The processes of technical verification of the voters list, the electronic machinery, and the system of verification of results did not take place. Therefore, it is impossible for the electoral authority to provide reliable results.

A legitimate election cannot be held in an environment of repression and violence. Coercion and vote buying was evident. The principle of universal suffrage was blatantly violated.

Finally the results announced by the National Electoral Council lack veracity. They were produced in a climate of secrecy that is aggravated by the lack of national and international observation.

It was an election that reflects what the dictatorship wants for Venezuela, a one-party system, an automatic mechanism to execute the will of those in power and to serve its interests. A mechanism that represses and muzzles any contrary opinion through fear, imposition and repression.

Meanwhile, various South American countries, the European Union, the United States and Canada, do not recognize the legitimacy of the National Constituent Assembly.

The OAS General Secretariat denounces the entire fraudulent process that took place yesterday. From the outset, we have denounced the illegitimacy of its origin, its unconstitutionality and the forced and selective manipulation of parochial constituencies to force results favoring the perpetuation of the Regime.

In this sense – and with even greater conviction – we do not recognize the results announced yesterday by an electoral tribunal that has lost all vestiges of legitimacy and that, far from respecting the expression of popular will, has given repeated evidence of its service to the Dictatorship.

We can no longer delay the return of democracy to Venezuela.

Today we saw once again that the Venezuelan people are not afraid. Tyrants are afraid. They live in fear, because no one can win against the people. This crisis has led the Dictatorship to murder its citizens in a dirty war of repression against the people.

What occurred yesterday is the culmination of a consistent process which began in 2013 and ended with Maduro’s latest assault against the Constitution and the country’s institutions.

Yesterday, the Dictator was judged by his people, they demanded his responsibility, and declared him their enemy. The people refused to vote in the Constituent fraud. The Dictator’s response was to massacre his own people.

Much has been said about the actions of the Head of the General Secretariat of the OAS.

If we were only acting in service of personal interests, what we should have done is wait for this crisis to happen, and only then taken notice and see what remedies we could apply. This would have been absolutely indefensible on our part.
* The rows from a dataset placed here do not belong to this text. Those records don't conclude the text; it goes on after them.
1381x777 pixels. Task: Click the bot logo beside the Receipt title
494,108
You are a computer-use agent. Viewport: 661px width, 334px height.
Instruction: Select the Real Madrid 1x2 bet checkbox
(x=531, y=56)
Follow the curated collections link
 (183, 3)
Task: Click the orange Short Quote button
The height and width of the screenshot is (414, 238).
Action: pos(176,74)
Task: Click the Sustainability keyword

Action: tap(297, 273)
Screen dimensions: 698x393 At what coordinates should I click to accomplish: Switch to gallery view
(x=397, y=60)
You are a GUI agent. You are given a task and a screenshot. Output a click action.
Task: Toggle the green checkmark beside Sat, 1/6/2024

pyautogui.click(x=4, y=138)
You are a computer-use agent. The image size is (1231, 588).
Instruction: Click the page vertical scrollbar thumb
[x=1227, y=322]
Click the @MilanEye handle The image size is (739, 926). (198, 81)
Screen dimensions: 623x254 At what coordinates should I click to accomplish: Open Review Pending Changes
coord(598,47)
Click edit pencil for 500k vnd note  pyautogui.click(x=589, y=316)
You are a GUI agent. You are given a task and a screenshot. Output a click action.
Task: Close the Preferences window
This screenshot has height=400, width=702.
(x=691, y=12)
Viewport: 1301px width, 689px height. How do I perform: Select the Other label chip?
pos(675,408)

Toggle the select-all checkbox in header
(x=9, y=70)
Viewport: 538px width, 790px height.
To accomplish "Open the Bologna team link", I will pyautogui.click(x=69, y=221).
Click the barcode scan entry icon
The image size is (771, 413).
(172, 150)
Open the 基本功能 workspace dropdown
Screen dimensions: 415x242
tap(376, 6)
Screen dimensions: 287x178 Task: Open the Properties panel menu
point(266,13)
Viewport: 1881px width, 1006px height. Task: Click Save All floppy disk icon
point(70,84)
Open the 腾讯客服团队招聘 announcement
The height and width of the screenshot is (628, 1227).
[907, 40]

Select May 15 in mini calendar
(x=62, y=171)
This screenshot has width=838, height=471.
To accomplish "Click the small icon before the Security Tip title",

We were acting in response the Dictatorship’s violations of the constitution. These events were leading to the destruction of the institutional system. We raised it. We highlighted it because it was morally and ethically necessary. We could not just wait until the end of this predictable outcome, we had to try to avoid what are now more than 100 deaths.

We cannot allow more time to escape us. Venezuela’s return to democracy cannot wait.

Allowing it to reach this point is unjust. Venezuelans should not bear the cost of the annihilation of the Rule of Law. There is no greater injustice than for a people to be subjected to the humiliation at the hands of repressive forces.

And as a result, it is the people who have been the first to take to the streets to fight for justice. It is the people who are demanding justice for a dictator responsible for the murders that took place yesterday, and for those of the last four months. The people will never surrender to a justice that is not just.

But fundamentally, and first and foremost, the people must return to power.

Repressive forces must return to their barracks. The will of the people is in the streets and it must be respected. Yesterday, the people showed that only they are the true sovereign.

Venezuela is great and the fight will be very difficult; but the end of that fight will be a future of liberty

You have to be strong and have convictions to negotiate. As Uruguayan leader Wilson Ferreira said during the struggle against the dictatorship in my country, “we know what the people want, we know what they think and we know that the people will do what is necessary to achieve it”.